Often there are too many variables in the equation, and some of them make no sense. It's perfectly acceptable to base pricing on the number of people that will use the application, but the calculations only begin there. You also have to ask how many users will be accessing specific functions and from where. Volume discounts may be applicable, depending on some secret calculation performed by the vendor based on the size of your organization, what day of the week it is and how often it snows in Kalamazoo, Mich.

One of the oddest variables has to be CPU-based pricing. The server portion of a client-server application is often listed as some dollar amount per CPU. I've never quite figured out the relationship between the number of CPUs and the price of software. You don't buy a special version of the application if you'll be deploying it on a machine with two CPUs rather than one.

Give It to Me Straight

I have yet to see straightforward, sensible pricing for large-scale business applications. Business intelligence, CRM, EAI and provisioning all depend on number of systems being connected, databases being queried and users, as well as the types of users, access methods required and, in many instances, the number of CPUs. In some cases, pricing also depends on the size of the organization--which makes about as much sense as the grocery store pricing milk based on your gross annual income.Software vendors should look at how their hardware vendor peers price devices. Yes, purchasing hardware can be as complex: There's the amount of memory, size of the hard drive, the CPU and a multitude of peripherals. But hardware vendors generally list the prices and offer configuration tools to assist you in pricing your desired package. Surprisingly, there are market-leading vendors who do offer a straightforward pricing model: Information Builders' pricing is exceedingly simple and is similar to fixed-configuration switch pricing; FrontRange in the CRM market offers everything for a single price; and application servers from Sun Microsystems, Novell and Iona--though based on number of CPUs--have straightforward pricing with no hidden gotchas. And don't forget those enterprise-class applications available as open source with an extremely easy-to-follow pricing model--free (as in beer).

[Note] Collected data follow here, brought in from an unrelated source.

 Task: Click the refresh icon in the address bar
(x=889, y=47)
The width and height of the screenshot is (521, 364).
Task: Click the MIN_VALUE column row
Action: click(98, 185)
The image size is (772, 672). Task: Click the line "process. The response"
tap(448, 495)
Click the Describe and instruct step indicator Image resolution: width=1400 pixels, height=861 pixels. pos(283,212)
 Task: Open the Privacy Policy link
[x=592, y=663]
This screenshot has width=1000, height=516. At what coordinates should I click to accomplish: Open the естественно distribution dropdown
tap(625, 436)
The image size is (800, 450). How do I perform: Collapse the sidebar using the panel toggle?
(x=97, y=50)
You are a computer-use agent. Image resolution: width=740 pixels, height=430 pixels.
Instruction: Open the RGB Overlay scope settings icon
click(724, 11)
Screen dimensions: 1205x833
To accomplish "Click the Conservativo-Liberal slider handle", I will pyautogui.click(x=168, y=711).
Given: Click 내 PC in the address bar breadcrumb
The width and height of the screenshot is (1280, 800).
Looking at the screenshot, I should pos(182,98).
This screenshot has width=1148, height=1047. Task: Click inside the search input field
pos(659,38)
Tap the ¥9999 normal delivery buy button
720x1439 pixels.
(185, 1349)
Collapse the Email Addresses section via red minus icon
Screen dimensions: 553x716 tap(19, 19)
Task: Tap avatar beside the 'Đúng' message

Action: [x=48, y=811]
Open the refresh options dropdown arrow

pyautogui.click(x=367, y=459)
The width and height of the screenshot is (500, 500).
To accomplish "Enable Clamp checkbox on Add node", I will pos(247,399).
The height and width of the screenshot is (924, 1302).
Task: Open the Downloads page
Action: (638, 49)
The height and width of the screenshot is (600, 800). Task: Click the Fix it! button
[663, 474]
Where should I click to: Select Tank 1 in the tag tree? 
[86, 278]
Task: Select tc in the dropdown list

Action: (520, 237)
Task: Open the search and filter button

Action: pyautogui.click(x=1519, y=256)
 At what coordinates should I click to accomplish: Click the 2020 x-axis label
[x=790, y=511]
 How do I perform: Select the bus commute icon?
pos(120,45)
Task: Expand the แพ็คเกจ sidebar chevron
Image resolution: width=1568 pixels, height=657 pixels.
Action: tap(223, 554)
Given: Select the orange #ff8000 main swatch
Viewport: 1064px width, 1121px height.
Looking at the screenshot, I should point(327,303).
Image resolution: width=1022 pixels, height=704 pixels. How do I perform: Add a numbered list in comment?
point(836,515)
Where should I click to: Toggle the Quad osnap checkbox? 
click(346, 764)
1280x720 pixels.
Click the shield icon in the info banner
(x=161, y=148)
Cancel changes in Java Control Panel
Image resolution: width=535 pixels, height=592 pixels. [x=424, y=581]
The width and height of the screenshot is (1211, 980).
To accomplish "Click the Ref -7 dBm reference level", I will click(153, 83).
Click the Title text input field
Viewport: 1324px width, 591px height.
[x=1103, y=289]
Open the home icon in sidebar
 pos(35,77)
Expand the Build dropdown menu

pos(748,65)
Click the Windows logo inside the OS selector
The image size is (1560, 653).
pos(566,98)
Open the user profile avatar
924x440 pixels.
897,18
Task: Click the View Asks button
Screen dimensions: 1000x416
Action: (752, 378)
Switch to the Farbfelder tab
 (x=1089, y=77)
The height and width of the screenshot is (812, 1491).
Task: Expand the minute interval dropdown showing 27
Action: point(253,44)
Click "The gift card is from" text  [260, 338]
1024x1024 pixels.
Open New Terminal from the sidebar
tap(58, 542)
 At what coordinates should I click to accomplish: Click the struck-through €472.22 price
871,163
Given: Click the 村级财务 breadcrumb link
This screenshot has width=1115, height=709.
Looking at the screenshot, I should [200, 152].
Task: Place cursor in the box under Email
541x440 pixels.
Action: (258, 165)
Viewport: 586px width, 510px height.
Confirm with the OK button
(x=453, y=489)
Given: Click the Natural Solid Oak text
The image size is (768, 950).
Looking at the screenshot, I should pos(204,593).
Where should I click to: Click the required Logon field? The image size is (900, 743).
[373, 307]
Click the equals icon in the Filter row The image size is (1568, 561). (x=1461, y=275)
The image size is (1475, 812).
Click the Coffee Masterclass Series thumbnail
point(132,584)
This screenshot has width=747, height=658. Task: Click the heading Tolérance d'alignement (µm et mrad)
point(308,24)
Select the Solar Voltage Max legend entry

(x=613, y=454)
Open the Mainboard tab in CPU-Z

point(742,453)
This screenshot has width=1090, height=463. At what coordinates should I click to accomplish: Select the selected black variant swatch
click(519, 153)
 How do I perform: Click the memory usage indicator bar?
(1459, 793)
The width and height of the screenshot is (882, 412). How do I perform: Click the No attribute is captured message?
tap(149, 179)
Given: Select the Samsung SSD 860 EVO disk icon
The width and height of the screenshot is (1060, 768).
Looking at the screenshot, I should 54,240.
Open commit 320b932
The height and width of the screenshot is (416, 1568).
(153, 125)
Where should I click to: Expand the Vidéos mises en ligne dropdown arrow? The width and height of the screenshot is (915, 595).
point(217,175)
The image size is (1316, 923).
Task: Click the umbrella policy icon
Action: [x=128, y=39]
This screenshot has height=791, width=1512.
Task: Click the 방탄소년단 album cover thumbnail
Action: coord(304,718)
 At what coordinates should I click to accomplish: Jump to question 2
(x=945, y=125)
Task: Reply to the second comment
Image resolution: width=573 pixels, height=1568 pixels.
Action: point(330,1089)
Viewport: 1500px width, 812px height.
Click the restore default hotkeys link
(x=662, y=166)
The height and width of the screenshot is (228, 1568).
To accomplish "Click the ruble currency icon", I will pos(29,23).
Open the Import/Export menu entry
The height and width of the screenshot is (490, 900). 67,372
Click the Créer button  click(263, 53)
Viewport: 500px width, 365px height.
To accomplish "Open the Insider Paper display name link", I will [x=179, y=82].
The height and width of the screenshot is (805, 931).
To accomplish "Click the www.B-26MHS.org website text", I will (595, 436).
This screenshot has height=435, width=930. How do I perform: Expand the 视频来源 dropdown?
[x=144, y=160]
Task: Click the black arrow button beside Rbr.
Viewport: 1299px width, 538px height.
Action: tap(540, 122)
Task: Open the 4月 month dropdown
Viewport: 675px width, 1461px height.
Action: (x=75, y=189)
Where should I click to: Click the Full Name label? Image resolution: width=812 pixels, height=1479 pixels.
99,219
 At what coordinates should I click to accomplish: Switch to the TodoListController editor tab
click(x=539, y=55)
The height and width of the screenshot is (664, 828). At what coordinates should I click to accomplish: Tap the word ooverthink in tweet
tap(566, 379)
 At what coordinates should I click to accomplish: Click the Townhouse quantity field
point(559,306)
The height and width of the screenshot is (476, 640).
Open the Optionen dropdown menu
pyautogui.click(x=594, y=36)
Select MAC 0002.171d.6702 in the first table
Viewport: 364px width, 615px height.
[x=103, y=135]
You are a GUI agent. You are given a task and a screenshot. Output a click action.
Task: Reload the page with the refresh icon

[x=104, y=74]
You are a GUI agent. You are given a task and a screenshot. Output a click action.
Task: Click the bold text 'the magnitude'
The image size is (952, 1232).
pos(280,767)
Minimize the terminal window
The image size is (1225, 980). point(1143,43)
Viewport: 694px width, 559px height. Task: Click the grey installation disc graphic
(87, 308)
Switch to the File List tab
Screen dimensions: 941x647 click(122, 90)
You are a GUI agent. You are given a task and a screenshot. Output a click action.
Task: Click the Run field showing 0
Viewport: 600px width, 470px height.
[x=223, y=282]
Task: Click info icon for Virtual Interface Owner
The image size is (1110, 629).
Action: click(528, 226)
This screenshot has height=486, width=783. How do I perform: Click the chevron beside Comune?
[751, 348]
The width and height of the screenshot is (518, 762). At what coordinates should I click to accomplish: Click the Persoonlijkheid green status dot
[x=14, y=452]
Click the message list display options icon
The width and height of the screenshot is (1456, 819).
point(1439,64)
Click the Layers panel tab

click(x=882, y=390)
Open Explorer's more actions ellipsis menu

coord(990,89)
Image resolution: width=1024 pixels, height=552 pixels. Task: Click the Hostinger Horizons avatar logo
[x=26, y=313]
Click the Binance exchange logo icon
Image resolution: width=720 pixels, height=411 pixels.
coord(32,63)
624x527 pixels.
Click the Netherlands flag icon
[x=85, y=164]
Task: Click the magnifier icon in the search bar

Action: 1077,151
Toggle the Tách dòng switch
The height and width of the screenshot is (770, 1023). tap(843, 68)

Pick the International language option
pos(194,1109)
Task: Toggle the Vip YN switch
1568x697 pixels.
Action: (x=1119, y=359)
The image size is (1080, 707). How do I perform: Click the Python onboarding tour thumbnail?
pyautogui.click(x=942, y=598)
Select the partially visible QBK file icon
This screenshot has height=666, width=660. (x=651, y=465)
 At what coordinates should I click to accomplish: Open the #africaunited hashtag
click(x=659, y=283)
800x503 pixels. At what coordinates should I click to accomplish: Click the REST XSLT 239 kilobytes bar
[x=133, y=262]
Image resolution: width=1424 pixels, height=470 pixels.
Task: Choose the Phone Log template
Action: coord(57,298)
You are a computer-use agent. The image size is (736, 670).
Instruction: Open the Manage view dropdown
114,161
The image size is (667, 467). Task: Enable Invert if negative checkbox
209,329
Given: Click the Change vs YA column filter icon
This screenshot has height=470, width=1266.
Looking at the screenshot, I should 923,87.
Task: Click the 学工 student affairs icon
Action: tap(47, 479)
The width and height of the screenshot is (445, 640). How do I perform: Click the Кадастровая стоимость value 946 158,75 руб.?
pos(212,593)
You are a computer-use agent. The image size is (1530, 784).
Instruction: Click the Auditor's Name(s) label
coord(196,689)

But ISVs get away with this nonsense because we let them. We accept these twisted mathematical formulas because that's what we're offered. The only way to force a change is to, well, force the change. Rather than worry about computing prices yourself, give vendors an exact list of what you need and have them respond with a "bottom line." Better yet, when they start hemming and hawing about giving you a quote, be firm in your request for a simple, single price. If they start pushing options and modules and costs, just shake your head no. Check if there's an alternative in the open-source or commercial community that offers a straightforward pricing model, and brandish those options like a large stick over your vendor's head. Only you can force the change necessary to bring sanity back to application pricing.